Following implementation notes from Manzini, it is equivalent to use a simple null character suffix instead. The sorting should be done in colexicographic order (string read right-to-left), i.e. python in Python. (The above control codes actually fail to satisfy EOF being the last character; the two codes are actually the first. The rotation holds nevertheless.)

==BWT applications==
As a lossless compression algorithm the Burrows–Wheeler transform offers the important quality that its encoding is reversible and hence the original data may be recovered from the resulting compression. The lossless quality of Burrows algorithm has provided for different algorithms with different purposes in mind. To name a few, Burrows–Wheeler transform is used in algorithms for sequence alignment, image compression, data compression, etc. The following is a compilation of some uses given to the Burrows–Wheeler Transform.

===BWT for sequence alignment===
The advent of next-generation sequencing (NGS) techniques at the end of the 2000s decade has led to another application of the Burrows–Wheeler transformation. In NGS, DNA is fragmented into small pieces, of which the first few bases are sequenced, yielding several millions of "reads", each 30 to 500 base pairs ("DNA characters") long. In many experiments, e.g., in ChIP-Seq, the task is now to align these reads to a reference genome, i.e., to the known, nearly complete sequence of the organism in question (which may be up to several billion base pairs long). A number of alignment programs, specialized for this task, were published, which initially relied on hashing (e.g., Eland, SOAP, or Maq). In an effort to reduce the memory requirement for sequence alignment, several alignment programs were developed (Bowtie, BWA, and SOAP2) that use the Burrows–Wheeler transform.
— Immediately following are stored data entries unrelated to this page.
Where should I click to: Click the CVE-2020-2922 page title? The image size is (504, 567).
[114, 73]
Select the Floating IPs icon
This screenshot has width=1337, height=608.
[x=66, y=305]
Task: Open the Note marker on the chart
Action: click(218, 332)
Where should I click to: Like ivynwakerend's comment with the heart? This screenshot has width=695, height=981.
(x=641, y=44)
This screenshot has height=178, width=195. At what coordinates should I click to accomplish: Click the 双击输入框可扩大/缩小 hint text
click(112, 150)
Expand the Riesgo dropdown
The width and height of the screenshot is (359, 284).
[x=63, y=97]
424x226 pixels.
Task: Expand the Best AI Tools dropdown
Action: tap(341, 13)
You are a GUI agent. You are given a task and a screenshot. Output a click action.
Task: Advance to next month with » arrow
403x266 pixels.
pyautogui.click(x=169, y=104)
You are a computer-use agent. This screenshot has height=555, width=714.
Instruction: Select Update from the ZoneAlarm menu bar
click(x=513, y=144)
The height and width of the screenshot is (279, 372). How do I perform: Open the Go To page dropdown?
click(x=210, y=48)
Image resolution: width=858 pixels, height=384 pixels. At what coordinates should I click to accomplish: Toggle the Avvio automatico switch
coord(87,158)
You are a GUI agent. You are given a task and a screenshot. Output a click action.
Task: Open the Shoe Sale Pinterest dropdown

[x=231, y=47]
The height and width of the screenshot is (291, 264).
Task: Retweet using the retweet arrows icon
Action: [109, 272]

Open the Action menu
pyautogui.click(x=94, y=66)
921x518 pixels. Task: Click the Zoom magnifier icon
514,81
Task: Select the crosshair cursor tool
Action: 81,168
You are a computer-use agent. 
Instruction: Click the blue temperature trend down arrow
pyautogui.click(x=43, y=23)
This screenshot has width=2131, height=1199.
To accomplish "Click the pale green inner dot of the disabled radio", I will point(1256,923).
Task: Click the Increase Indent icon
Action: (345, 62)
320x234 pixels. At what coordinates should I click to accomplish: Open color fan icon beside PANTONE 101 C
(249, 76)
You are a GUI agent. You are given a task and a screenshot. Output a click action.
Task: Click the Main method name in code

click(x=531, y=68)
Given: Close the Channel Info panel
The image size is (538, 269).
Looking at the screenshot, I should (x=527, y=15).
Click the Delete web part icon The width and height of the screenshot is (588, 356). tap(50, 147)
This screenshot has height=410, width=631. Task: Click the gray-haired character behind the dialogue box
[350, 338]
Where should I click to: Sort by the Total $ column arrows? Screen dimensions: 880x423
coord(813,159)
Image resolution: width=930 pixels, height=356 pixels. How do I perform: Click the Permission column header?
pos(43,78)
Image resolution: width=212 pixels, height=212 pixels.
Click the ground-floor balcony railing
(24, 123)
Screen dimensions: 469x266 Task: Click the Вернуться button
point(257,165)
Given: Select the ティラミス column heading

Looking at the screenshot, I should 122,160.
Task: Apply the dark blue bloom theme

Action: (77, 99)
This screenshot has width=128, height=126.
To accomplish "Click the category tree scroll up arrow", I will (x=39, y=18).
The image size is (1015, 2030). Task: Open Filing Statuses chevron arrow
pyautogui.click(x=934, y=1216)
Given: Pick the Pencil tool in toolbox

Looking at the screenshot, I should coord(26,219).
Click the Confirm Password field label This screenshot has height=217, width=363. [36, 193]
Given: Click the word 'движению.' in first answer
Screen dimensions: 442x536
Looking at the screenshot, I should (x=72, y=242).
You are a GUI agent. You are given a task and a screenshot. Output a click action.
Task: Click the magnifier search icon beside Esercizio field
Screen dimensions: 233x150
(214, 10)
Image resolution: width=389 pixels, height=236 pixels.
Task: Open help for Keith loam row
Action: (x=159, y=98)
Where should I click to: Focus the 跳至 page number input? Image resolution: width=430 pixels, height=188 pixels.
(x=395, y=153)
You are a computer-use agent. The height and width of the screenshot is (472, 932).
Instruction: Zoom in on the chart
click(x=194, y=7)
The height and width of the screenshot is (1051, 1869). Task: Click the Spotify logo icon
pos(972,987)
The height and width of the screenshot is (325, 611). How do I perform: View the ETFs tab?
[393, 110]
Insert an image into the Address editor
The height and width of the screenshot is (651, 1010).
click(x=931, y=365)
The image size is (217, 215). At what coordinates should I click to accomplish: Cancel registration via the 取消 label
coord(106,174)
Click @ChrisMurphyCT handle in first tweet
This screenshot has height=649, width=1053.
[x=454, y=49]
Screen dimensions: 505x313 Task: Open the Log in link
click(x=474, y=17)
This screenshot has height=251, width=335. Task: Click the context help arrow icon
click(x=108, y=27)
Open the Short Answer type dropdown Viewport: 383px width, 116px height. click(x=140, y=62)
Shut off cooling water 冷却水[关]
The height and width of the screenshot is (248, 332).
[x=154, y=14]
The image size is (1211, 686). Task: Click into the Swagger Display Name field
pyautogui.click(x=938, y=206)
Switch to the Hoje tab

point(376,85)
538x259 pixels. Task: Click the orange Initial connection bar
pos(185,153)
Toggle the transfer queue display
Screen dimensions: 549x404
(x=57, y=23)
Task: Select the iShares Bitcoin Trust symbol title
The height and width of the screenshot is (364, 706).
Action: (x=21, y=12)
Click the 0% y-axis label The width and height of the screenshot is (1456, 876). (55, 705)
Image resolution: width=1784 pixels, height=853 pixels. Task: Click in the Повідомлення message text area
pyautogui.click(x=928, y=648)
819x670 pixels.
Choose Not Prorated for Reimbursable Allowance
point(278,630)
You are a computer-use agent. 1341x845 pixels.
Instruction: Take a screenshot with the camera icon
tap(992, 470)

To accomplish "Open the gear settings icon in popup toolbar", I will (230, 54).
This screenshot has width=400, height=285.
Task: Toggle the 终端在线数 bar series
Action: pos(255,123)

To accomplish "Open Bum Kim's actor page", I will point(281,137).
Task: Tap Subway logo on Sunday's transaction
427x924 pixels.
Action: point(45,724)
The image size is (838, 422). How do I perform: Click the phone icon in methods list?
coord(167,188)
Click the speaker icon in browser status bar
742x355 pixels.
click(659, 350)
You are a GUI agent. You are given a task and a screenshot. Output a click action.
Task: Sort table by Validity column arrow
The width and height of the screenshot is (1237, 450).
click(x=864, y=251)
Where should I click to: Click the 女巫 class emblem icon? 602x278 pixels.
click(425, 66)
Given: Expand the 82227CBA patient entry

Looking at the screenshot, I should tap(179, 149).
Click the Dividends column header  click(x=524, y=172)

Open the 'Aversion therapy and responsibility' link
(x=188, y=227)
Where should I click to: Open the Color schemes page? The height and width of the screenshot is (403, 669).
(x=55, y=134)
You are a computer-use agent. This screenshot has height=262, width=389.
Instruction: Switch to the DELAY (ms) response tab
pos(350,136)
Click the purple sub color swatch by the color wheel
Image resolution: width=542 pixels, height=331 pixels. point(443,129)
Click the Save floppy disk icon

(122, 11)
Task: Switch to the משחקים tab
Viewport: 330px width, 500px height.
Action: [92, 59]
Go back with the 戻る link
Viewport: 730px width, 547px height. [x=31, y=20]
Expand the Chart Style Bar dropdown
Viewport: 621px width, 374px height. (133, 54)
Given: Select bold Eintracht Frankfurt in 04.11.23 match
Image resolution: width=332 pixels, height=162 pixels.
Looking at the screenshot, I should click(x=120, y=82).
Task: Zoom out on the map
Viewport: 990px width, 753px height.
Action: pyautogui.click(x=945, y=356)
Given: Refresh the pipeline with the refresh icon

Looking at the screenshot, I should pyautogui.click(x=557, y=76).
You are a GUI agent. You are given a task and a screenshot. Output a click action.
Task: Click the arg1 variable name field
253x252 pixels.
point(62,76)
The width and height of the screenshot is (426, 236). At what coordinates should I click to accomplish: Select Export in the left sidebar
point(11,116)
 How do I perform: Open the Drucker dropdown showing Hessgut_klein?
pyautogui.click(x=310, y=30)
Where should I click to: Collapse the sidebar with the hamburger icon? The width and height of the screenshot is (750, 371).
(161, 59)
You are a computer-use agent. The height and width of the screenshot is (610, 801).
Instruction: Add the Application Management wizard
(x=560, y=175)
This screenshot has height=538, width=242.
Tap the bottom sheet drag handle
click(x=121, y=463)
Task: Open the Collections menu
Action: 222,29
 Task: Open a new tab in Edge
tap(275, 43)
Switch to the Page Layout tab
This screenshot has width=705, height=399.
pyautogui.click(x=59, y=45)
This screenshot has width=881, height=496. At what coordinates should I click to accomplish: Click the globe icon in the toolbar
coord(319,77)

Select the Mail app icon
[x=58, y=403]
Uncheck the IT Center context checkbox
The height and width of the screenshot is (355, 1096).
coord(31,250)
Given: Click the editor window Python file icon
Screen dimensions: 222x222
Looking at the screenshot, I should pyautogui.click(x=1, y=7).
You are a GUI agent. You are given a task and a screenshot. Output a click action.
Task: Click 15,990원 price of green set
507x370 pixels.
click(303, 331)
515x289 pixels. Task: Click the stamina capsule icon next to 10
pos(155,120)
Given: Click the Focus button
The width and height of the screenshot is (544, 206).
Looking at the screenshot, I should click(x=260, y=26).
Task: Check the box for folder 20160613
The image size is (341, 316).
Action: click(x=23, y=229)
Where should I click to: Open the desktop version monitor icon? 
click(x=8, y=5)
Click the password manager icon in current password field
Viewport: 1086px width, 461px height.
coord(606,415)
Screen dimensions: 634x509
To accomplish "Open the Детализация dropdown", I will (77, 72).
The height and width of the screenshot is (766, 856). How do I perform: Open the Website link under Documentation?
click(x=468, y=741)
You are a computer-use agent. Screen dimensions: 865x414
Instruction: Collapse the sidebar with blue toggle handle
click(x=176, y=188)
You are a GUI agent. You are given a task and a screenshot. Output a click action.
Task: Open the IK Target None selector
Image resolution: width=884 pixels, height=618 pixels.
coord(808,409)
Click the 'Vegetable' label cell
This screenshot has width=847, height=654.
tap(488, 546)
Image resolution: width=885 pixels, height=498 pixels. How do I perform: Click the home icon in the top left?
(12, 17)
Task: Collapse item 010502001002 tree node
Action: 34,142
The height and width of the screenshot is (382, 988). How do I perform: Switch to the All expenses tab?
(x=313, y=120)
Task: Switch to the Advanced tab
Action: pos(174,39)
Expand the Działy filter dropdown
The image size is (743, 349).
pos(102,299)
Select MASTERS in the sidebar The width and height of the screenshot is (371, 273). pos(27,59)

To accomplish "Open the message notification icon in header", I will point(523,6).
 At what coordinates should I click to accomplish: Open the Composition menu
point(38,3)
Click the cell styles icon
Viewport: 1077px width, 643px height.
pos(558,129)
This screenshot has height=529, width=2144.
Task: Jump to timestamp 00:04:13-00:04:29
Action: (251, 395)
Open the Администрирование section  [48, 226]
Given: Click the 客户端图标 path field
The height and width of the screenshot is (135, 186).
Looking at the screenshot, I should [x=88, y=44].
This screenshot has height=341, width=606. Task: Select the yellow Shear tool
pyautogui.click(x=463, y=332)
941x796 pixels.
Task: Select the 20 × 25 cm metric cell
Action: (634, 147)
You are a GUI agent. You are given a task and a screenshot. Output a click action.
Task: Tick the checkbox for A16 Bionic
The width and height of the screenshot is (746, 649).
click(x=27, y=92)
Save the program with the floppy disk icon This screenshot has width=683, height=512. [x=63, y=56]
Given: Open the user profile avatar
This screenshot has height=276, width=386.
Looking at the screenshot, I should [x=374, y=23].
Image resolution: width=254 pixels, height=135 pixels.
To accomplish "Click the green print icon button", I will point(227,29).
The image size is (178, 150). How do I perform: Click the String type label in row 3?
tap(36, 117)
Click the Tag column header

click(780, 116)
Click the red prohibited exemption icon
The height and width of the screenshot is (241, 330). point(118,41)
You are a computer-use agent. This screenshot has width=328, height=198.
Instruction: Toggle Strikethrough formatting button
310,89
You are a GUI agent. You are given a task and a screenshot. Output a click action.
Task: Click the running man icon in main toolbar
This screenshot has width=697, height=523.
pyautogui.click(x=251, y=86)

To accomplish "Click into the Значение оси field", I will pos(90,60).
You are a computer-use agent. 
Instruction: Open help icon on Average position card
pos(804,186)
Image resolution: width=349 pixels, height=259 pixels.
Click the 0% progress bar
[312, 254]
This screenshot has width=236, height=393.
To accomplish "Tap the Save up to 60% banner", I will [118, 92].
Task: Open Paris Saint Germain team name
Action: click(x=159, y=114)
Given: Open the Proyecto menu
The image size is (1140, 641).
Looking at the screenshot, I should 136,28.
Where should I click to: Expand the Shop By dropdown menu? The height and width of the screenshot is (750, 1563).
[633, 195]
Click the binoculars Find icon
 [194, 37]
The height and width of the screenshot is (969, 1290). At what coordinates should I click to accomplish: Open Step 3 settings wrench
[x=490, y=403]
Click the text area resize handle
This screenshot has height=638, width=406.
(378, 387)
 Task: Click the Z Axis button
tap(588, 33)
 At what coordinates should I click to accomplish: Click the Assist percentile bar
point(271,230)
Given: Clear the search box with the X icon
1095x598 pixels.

===BWT for image compression===
The Burrows–Wheeler transformation has proved to be fundamental for image compression applications. For example, Showed a compression pipeline based on the application of the Burrows–Wheeler transformation followed by inversion, run-length, and arithmetic encoders. The pipeline developed in this case is known as Burrows–Wheeler transform with an inversion encoder (BWIC). The results shown by BWIC are shown to outperform the compression performance of well-known and widely used algorithms like Lossless JPEG and JPEG 2000. BWIC is shown to outperform those in terms of final compression size of radiography medical images on the order of 5.1% and 4.1% respectively. The improvements are achieved by combining BWIC and a pre-BWIC scan of the image in a vertical snake order fashion. More recently, additional works have shown the implementation of the Burrows–Wheeler Transform in conjunction with the known move-to-front transform (MTF) achieve near lossless compression of images.

===BWT for compression of genomic databases===
Cox et al. presented a genomic compression scheme that uses BWT as the algorithm applied during the first stage of compression of several genomic datasets including the human genomic information. Their work proposed that BWT compression could be enhanced by including a second stage compression mechanism called same-as-previous encoding ("SAP"), which makes use of the fact that suffixes of two or more prefix letters could be equal. With the compression mechanism BWT-SAP, Cox et al. showed that in the genomic database ERA015743, 135.5 GB in size, the compression scheme BWT-SAP compresses the ERA015743 dataset by around 94%, to 8.2 GB.

===BWT for sequence prediction===
BWT has also been proved to be useful on sequence prediction which is a common area of study in machine learning and natural-language processing. In particular, Ktistakis et al. proposed a sequence prediction scheme called SuBSeq that exploits the lossless compression of data of the Burrows–Wheeler transform. SuBSeq exploits BWT by extracting the FM-index and then performing a series of operations called backwardSearch, forwardSearch, neighbourExpansion, and getConsequents in order to search for predictions given a suffix. The predictions are then classified based on a weight and put into an array from which the element with the highest weight is given as the prediction from the SuBSeq algorithm.